Located at the former site of an aluminum factory in the Huli District of Xiamen, The Field Studio and Exhibition Space designed by TEAM_BLDG was initially a public bath of the old factory. In 2019, the building was partially renovated after the factory was transformed into a creative office area. Later on, the Buddha artist Jiang Sheng commissioned TEAM_BLDG to renovate the building into a new studio and exhibition space called “The Field.”
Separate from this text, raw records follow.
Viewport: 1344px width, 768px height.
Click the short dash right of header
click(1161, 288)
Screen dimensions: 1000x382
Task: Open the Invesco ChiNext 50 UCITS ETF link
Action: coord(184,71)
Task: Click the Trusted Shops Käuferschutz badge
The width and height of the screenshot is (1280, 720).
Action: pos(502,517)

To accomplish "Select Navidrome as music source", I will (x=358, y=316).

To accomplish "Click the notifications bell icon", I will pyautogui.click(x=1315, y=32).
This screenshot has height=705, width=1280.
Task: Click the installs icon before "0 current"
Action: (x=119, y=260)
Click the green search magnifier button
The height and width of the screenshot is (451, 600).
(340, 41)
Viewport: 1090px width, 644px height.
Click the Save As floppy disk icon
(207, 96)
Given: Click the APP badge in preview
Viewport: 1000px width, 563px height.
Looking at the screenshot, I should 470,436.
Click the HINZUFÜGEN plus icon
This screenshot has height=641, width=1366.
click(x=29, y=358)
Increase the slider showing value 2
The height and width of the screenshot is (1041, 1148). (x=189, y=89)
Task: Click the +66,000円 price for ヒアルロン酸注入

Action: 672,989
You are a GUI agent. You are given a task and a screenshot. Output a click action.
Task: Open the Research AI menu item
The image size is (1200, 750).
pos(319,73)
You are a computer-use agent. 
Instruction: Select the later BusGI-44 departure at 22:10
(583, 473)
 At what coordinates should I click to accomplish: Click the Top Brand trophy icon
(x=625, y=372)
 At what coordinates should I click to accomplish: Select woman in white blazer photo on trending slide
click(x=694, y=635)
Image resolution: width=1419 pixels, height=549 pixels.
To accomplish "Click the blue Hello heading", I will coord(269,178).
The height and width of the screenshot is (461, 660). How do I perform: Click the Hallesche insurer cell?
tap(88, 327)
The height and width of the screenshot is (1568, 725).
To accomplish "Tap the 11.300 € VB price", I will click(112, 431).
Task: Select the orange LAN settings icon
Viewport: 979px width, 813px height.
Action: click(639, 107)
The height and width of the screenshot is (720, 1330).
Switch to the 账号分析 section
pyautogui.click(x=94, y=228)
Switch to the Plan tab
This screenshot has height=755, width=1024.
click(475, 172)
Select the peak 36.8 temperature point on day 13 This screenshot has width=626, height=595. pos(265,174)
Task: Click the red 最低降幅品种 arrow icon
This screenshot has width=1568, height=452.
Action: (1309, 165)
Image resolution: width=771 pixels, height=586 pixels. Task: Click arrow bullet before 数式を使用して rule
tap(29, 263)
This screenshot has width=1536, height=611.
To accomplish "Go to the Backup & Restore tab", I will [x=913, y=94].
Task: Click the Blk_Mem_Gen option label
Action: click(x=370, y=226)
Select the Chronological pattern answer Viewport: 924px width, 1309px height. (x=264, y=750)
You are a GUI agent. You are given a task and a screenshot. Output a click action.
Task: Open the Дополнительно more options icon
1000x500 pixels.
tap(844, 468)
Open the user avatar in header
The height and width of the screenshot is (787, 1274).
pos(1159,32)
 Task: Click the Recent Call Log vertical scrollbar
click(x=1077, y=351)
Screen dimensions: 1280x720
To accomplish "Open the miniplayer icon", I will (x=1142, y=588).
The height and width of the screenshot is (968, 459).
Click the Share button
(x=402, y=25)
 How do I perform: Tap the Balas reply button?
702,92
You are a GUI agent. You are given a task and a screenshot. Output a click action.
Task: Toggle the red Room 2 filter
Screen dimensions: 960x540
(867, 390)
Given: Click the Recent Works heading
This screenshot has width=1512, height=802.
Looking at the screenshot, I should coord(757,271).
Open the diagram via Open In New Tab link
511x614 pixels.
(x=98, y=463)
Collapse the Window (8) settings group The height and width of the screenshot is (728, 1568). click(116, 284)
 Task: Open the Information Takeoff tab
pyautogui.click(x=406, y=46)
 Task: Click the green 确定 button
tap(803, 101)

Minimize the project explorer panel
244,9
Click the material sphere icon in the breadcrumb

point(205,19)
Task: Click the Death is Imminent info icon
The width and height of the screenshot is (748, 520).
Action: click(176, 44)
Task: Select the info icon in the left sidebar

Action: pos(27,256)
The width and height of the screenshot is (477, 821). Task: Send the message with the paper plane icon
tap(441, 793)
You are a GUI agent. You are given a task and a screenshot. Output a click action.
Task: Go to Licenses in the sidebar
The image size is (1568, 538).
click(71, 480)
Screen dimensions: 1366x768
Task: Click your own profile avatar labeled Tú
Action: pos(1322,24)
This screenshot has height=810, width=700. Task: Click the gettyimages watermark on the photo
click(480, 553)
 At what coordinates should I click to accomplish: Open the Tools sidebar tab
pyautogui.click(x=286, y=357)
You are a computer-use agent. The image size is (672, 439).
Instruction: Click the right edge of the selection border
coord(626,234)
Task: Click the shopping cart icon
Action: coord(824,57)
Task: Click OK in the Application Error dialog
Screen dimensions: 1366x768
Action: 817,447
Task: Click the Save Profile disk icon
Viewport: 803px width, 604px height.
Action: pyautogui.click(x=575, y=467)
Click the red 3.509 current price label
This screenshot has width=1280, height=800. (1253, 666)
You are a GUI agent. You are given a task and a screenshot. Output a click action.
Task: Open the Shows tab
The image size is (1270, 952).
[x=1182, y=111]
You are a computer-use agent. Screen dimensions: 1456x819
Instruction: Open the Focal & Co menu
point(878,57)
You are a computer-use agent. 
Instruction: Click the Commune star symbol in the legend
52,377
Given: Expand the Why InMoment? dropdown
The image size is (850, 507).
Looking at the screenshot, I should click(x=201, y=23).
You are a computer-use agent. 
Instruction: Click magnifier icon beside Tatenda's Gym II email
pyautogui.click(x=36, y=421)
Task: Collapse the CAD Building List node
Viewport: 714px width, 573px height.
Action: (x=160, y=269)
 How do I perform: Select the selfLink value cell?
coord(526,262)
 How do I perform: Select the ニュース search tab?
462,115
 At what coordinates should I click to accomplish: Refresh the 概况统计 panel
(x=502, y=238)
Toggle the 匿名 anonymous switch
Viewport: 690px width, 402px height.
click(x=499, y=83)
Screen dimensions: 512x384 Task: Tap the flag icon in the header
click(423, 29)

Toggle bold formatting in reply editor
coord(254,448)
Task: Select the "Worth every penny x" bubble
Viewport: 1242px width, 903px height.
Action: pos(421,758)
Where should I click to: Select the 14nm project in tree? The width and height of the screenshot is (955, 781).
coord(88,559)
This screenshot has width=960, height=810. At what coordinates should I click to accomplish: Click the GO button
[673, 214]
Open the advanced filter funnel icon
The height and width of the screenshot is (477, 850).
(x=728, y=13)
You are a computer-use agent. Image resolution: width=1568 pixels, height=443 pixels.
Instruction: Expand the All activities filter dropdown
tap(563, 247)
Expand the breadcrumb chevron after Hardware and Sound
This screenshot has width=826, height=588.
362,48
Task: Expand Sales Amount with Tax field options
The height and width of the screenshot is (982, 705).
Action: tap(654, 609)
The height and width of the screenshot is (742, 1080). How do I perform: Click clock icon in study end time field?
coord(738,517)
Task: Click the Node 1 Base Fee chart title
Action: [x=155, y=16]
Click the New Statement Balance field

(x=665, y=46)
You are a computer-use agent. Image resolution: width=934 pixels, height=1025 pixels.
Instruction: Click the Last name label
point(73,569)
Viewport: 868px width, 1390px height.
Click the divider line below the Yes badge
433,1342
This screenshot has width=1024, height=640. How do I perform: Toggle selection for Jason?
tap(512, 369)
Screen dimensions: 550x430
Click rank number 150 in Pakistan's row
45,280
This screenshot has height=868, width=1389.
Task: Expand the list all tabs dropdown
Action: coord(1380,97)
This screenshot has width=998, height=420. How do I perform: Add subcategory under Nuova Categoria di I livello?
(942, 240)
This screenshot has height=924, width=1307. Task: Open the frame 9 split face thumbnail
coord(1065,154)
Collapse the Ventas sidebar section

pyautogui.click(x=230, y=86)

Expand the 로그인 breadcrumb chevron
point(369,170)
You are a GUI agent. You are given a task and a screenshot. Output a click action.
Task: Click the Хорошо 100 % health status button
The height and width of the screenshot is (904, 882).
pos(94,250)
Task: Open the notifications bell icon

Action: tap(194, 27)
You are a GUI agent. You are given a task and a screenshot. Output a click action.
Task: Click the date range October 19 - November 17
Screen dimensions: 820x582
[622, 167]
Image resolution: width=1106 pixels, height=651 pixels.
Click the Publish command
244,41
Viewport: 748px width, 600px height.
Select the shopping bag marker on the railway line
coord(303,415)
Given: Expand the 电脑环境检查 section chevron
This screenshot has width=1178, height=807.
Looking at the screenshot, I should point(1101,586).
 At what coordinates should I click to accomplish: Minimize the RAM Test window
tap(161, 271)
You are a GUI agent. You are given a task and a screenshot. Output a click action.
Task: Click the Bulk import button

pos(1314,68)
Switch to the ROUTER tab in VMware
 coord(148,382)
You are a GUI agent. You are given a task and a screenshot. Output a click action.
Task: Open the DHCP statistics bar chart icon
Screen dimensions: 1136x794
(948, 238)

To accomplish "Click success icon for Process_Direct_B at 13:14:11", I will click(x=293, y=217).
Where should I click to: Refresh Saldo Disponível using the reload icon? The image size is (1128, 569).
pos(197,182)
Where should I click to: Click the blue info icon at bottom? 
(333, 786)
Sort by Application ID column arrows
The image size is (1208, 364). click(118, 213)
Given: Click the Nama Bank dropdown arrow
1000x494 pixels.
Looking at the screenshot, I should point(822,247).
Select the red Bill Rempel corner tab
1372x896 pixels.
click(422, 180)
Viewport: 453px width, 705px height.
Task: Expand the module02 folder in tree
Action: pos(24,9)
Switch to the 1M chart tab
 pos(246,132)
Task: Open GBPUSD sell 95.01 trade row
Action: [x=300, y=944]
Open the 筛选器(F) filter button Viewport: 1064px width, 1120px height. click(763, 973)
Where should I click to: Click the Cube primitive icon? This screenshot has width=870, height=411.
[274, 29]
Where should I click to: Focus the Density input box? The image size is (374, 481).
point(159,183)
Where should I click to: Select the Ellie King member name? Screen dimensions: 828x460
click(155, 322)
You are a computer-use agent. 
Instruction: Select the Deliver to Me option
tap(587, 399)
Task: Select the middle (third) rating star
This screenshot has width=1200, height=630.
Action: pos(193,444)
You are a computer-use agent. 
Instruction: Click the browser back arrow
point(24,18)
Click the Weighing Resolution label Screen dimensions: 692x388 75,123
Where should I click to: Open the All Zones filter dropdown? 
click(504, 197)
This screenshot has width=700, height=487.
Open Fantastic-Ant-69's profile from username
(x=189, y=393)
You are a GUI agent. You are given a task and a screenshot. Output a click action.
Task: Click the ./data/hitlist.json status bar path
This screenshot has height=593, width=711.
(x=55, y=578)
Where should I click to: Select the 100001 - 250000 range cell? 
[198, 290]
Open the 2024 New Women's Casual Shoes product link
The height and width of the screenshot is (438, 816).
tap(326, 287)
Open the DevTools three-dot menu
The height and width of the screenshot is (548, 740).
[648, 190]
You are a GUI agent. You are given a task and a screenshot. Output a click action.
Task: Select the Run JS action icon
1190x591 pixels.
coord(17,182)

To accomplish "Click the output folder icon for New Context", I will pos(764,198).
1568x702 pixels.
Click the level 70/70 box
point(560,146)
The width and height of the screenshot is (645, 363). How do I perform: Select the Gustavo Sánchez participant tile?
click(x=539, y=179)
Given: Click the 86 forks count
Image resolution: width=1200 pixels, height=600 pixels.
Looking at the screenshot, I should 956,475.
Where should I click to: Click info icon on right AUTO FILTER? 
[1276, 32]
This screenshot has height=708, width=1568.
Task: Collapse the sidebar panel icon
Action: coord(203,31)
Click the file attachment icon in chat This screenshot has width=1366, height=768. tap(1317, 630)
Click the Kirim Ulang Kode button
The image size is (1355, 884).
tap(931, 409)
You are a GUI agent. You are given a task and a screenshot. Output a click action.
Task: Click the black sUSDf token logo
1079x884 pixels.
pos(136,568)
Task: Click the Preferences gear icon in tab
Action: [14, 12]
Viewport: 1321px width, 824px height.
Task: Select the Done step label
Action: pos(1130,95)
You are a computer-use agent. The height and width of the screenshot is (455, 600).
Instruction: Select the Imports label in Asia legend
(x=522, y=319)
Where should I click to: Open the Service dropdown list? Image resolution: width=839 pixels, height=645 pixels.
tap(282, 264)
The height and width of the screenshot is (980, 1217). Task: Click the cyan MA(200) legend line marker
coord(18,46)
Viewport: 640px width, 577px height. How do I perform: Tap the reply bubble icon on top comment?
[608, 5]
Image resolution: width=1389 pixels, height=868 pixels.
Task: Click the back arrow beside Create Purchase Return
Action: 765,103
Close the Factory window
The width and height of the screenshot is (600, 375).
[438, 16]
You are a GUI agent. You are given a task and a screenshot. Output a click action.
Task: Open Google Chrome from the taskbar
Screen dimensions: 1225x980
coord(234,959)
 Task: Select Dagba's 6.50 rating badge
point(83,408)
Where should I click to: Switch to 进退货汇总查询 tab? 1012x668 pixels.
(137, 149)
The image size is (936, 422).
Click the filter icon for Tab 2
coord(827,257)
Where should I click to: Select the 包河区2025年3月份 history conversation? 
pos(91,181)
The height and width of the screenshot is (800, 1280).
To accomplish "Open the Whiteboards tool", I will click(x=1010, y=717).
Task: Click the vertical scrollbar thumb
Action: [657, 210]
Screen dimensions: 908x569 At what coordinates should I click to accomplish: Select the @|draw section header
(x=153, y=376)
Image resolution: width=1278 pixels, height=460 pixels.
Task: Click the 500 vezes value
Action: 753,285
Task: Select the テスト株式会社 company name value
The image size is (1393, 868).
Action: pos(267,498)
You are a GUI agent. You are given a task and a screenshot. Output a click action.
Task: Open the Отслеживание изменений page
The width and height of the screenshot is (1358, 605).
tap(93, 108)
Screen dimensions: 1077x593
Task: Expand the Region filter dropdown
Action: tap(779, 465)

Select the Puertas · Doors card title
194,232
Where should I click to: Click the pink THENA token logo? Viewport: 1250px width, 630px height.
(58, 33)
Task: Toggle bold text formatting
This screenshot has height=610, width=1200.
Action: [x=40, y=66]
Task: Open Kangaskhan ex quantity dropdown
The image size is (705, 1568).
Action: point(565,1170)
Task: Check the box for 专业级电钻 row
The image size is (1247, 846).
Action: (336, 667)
The Field Technical Information
- Architects1: TEAM_BLDG
- Principles: Xiao Lei, Yang Yuqiong, Lin Wenjun, Wang Han
- Location: Xiamen, Fujian, China
- Topics: Exhibition Space, Renovations, Buddhist Architecture
- Area: 842 m2
- Project Year: 2020
- Photographs: © Jonathan Leijonhufvud
The building is merely an intermedium to carry the Buddha statues and contain the essence of Buddhism. It’s a “residence” for Buddha in the mundane world.
– TEAM_BLDG Architects
The Field Photographs
Text by the Architects
The word “Elysium” originates from Buddhism, meaning the Western Pure Land of Ultimate Bliss or Sukhavati, but “THE FIELD” is not intended to be an isolated pure land. The owner hopes to abandon the concept of “isolated and unreachable” and create an attractive spiritual place.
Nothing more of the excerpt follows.